What Will YOUR New Normal Be?
We talk about the “old normal” and the “new normal,” but what will YOUR normal be once the pandemic is over? The pandemic has an end, and our lives continue moving forward. And we have choices to make. One of them is how your new life looks like afterwards.
The COVID-19 Pandemic forced Americans to pause. Or as some say, we experienced “the Great American Reset.” American culture rewards working hard and being busy. However, this culture caused our daily lives to become so busy that we lost sight of what’s most important—people. Now that we had the opportunity to slow down to zero in some areas of our lives, I ask you this question: Do you want to go back to your “old normal”? I say it’s time for a change.
Zero-Based Budgeting at Work
There is a way of budgeting called “zero-based budgeting.” This practice asks the questions:
- If your company didn’t have this particular product, project, initiative, division, department, etc. would you start it now?
- Is this initiative crucial to the rest of organization? Or is it a CEO’s “shiny object” (meaning it’s a distraction to the organization’s resources but the top leader wants it)?

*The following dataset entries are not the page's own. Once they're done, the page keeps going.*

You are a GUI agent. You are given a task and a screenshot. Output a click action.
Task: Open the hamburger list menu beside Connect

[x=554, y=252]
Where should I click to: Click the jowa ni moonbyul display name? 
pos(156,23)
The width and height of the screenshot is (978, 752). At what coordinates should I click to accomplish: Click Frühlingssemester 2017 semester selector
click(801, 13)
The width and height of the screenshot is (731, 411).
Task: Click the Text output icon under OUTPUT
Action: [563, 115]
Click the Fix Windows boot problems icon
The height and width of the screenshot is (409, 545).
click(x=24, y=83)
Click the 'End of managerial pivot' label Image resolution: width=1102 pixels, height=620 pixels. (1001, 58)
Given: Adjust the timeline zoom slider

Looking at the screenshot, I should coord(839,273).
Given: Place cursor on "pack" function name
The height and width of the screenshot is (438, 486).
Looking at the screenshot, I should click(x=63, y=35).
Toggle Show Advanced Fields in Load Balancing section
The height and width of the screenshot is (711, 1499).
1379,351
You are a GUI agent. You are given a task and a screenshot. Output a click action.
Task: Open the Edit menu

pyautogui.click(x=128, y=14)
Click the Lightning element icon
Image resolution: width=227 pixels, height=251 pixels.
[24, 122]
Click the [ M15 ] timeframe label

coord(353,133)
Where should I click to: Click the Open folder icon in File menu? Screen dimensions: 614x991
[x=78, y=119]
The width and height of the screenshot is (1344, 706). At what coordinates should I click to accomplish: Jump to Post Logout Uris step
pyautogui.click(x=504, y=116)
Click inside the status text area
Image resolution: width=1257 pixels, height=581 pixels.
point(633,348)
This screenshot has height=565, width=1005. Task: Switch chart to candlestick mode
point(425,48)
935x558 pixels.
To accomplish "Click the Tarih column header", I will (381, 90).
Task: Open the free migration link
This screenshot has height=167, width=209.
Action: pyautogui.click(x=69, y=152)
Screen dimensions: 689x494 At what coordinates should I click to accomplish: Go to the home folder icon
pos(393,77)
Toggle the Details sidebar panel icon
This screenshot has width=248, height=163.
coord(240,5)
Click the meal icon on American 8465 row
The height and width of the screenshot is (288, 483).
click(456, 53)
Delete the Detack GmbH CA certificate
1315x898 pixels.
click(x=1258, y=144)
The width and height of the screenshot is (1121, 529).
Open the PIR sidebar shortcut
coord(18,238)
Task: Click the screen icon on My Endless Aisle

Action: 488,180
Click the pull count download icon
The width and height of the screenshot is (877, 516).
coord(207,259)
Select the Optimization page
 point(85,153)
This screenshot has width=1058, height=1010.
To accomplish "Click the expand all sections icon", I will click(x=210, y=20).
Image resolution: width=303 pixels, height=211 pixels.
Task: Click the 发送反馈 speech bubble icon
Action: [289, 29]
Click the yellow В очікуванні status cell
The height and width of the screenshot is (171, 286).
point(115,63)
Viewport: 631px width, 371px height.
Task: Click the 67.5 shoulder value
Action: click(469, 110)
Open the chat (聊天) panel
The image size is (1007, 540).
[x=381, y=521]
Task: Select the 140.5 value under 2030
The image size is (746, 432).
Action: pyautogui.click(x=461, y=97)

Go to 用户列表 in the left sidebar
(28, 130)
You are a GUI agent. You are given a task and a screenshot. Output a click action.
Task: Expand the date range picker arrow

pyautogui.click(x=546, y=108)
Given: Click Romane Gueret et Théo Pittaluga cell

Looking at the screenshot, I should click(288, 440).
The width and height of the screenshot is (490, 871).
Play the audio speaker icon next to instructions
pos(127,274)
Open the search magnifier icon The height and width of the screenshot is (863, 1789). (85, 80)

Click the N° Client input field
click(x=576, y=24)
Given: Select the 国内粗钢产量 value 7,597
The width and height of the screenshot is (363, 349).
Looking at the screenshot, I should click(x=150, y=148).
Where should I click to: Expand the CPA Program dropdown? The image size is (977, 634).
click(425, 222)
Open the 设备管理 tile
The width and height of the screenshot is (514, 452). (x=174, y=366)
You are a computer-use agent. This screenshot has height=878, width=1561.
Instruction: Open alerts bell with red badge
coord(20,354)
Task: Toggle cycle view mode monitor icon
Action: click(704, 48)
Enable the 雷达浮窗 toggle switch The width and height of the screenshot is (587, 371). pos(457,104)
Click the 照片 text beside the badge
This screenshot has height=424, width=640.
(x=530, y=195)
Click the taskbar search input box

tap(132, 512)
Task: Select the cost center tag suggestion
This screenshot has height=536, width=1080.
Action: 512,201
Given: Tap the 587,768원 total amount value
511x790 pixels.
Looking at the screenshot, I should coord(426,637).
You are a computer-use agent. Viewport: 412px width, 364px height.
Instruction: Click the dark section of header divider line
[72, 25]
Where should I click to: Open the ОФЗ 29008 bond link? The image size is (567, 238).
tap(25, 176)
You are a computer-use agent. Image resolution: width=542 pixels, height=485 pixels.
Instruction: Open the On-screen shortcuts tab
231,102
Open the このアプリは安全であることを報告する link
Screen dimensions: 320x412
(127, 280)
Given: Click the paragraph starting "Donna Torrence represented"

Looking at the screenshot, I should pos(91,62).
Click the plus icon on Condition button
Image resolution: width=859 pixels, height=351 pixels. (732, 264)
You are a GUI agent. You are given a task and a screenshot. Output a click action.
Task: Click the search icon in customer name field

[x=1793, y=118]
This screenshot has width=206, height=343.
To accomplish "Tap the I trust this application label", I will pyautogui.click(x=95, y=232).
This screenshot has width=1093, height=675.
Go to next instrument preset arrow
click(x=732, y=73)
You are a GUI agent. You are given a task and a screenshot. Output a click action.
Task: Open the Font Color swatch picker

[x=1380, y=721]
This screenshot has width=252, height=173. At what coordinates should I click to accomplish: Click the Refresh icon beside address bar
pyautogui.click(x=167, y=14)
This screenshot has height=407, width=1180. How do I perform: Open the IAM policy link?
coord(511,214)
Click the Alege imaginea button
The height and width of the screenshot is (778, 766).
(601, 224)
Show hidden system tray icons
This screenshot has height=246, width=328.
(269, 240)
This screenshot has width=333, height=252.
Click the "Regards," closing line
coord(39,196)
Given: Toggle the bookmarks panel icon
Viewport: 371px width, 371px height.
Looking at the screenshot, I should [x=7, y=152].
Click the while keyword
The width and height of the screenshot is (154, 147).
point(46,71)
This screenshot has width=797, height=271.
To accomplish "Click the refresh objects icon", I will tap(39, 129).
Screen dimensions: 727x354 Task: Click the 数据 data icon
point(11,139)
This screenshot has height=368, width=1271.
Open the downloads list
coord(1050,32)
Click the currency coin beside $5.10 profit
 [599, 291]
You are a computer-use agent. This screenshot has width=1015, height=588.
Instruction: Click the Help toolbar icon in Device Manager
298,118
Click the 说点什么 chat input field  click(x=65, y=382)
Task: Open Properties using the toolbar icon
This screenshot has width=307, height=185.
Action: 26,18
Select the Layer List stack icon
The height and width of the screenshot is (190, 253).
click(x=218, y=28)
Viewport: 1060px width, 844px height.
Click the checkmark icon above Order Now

Answering these questions takes courage from the leaders of an organization as the result represents lost jobs and lower employee morale. On the other hand, it could mean the company’s only chance for survival if certain areas don’t restart after the pandemic.
Zero-Based Budgeting at Home
Now let’s apply this concept to your personal life. Examine your life in the “old normal.” Make a list of all your old activities. If you have children (especially if they don’t drive) include all of their activities too. Then ask yourself the questions:
- Do the kids need all of these activities?
- Do these activities enrich their lives or make them more stressful?
Sometimes parents enroll their kids in certain sports they dreamed of playing or lessons for instruments they wanted to play. I’ve heard many stories where people are asked, “Would you have chosen that sport, that degree, that instrument, the choir, etc.? and they say, “absolutely not, I did it only because it was my dad’s dream or my mother’s wishes…” Now is the time to avoid these situations in your children’s lives.
When our kids were in high school (before they drove) we asked them to choose the one sport they loved. We could no longer sustain the level of commitments they had which involved the entire family. I challenge you to do the same with your school-age children.
Your New Normal
I asked myself the same questions and have decided to avoid travel on Sundays if I can help it. I found myself last year doing that often and I was missing my time at home. Below are ideas to help you decide on YOUR new normal:
- If working from home is working well for you, then ask for that flexibility going forward. Many organizations will look for volunteers to avoid having too many people in the office at the same time so this may be a great opportunity to ask.
- Have your kids choose one sport to focus on, one instrument to play, or choose other activities they’re passionate about. The point is, they can’t be involved in everything at the same time.
- Align your volunteer activities with your core values and focus on those nonprofit causes.
- Reduce your involvement in other activities that do not fulfill you.
- Eat at least one dinner per week with the family. A simple picnic in the summer can be a very fun activity that refreshes the entire family.
So, what will YOUR new normal be? You do have choices. I hope this message encouraged you to reflect on your “old normal” and helps you choose your “new normal.”